Your blue book is being graded by a stressed out and very underpaid grad student with many better things to do. They're looking for keywords to count up, that's it. The PI gave them the list of keywords, the rubric. Any flourishes, turns of phrase, novel takes, those don't matter to your grader at 11 pm after the 20th blue book that night.
Yeah sure, that's not your school, but that is the reality of ~50% of US undergrads.
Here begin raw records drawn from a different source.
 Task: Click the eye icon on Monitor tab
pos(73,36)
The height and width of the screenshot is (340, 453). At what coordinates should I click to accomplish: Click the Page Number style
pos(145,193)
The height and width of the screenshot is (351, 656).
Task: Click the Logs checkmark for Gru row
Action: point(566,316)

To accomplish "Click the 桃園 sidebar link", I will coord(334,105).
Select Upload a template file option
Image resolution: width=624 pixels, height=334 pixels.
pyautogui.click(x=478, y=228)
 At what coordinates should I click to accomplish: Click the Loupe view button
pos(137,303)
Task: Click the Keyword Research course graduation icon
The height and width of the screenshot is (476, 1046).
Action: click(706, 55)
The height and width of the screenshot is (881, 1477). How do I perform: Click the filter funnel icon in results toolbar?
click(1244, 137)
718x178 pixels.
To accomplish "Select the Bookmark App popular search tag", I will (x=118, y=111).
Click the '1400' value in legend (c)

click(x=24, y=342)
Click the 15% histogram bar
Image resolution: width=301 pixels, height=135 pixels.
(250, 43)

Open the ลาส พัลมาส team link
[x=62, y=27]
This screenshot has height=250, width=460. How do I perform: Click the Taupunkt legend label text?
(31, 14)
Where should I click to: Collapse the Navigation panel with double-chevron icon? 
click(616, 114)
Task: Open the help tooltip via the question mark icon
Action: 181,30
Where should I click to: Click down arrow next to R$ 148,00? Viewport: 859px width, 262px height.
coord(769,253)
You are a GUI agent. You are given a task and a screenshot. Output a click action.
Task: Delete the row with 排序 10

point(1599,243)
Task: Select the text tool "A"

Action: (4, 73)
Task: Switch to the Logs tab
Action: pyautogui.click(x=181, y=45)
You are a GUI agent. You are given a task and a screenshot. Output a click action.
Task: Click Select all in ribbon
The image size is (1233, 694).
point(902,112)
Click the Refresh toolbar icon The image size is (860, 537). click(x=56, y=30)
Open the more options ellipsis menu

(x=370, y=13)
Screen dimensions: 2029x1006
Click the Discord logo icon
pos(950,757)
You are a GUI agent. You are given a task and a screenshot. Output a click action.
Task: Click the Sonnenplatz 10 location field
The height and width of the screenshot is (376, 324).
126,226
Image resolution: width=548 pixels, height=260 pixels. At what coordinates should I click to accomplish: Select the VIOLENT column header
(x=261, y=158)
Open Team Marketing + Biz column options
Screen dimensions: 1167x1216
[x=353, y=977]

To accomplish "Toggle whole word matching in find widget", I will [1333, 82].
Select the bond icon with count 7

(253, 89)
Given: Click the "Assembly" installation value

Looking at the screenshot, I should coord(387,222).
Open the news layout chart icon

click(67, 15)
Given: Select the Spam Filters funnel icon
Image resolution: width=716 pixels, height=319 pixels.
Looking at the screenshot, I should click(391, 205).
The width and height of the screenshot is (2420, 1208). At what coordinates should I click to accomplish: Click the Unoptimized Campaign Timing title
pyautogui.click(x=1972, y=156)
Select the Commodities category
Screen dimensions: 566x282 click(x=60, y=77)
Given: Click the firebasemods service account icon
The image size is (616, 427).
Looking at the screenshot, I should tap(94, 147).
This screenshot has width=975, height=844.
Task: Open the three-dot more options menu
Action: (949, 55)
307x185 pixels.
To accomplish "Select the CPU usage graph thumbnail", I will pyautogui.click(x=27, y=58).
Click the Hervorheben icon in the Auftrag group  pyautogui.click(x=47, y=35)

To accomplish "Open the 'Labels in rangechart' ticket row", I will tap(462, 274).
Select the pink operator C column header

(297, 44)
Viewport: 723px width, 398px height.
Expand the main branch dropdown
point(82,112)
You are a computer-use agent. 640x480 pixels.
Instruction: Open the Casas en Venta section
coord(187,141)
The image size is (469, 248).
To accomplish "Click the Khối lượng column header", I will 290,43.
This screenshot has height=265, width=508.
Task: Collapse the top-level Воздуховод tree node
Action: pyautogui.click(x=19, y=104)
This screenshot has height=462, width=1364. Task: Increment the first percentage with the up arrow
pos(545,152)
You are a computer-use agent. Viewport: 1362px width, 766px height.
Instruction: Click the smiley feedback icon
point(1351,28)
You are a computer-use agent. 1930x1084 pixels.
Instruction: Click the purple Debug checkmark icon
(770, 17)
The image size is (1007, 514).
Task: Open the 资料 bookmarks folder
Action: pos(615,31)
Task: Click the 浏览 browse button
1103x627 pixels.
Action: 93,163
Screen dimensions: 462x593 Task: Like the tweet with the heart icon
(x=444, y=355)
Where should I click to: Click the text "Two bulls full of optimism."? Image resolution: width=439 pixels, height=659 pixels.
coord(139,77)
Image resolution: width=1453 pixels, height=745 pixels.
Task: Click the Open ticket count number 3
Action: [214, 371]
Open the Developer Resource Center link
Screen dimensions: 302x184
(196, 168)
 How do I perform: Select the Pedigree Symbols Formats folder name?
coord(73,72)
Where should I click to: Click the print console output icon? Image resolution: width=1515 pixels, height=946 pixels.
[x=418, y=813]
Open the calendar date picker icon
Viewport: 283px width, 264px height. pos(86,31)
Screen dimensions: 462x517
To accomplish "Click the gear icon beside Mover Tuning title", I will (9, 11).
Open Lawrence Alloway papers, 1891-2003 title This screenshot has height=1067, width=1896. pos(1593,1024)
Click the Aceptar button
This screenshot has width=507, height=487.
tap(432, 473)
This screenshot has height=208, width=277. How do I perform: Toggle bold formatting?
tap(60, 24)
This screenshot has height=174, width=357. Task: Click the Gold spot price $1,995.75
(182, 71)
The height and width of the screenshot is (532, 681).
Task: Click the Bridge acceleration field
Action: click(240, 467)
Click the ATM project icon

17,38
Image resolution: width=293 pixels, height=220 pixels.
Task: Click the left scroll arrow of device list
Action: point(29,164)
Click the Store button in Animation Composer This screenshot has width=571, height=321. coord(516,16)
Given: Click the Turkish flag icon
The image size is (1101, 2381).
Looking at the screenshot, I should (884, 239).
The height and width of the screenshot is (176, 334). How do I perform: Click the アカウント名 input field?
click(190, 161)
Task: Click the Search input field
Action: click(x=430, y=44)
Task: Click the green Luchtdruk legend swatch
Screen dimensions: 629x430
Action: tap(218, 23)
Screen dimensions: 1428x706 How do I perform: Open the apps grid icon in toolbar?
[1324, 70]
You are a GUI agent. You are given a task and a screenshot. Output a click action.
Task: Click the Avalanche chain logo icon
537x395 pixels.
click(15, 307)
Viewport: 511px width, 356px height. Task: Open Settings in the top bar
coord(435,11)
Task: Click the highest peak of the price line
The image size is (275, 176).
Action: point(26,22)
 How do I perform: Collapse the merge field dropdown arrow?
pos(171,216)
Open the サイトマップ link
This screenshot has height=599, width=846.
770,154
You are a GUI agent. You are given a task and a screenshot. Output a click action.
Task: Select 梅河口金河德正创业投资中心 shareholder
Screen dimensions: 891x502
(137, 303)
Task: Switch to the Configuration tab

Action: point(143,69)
But again, the test creator matters a lot here too. To make such an exam is quite the labor. Especially as many/most PIs have other better things to do. Their incentives are grant money, then papers, then in a distant 3rd their grad students, and finally undergrad teaching.any departments are explicit on this. To spend the limited time on a good undergrad multiple choice exam is not in the PIs best interest.
Which is why, in this case of a good Scantron exam, they're likely to just farm it out to Claude. Cheap, easy, fast, good enough. A winner in all dimensions.
Also, as an aside to the above, an AI with OCR for your blue book would likely be the best realistic grader too. Needs less coffee after all
Now that I haven't been a student in a long time and (maybe crucially?) that I am friends with professors and in a relationship with one, I get it. I don't think it would be appropriate for a higher level course, but for a weed-out class where there's one Prof and maybe 2 TAs for every 80-100 students it makes sense.
As someone who has been part of the production of quite a few high stakes MC tests, I agree with this.
That said, a professor would need to work with a professional test developer to make a MC that is consistently good, valid, and reliable.
Some universities have test dev folks as support, but many/most/all of them are not particularly good at developing high quality MC tests imho.
So, for anyone in a spot to do this, start test dev very early, ideally create an item bank that is constantly growing and being refined, and ideally have some problem types that can be varied from year-to-year with heuristics for keys and distractors that will allow for items to be iterated on over the years while still maintaining their validity. Also, consider removing outliers from the scoring pool, but also make sure to tell students to focus on answering all questions rather than spinning their wheels on one so that naturally persistent examinees are less likely to be punished by poor item writing.
You can solve that but it's a combinatorial explosion.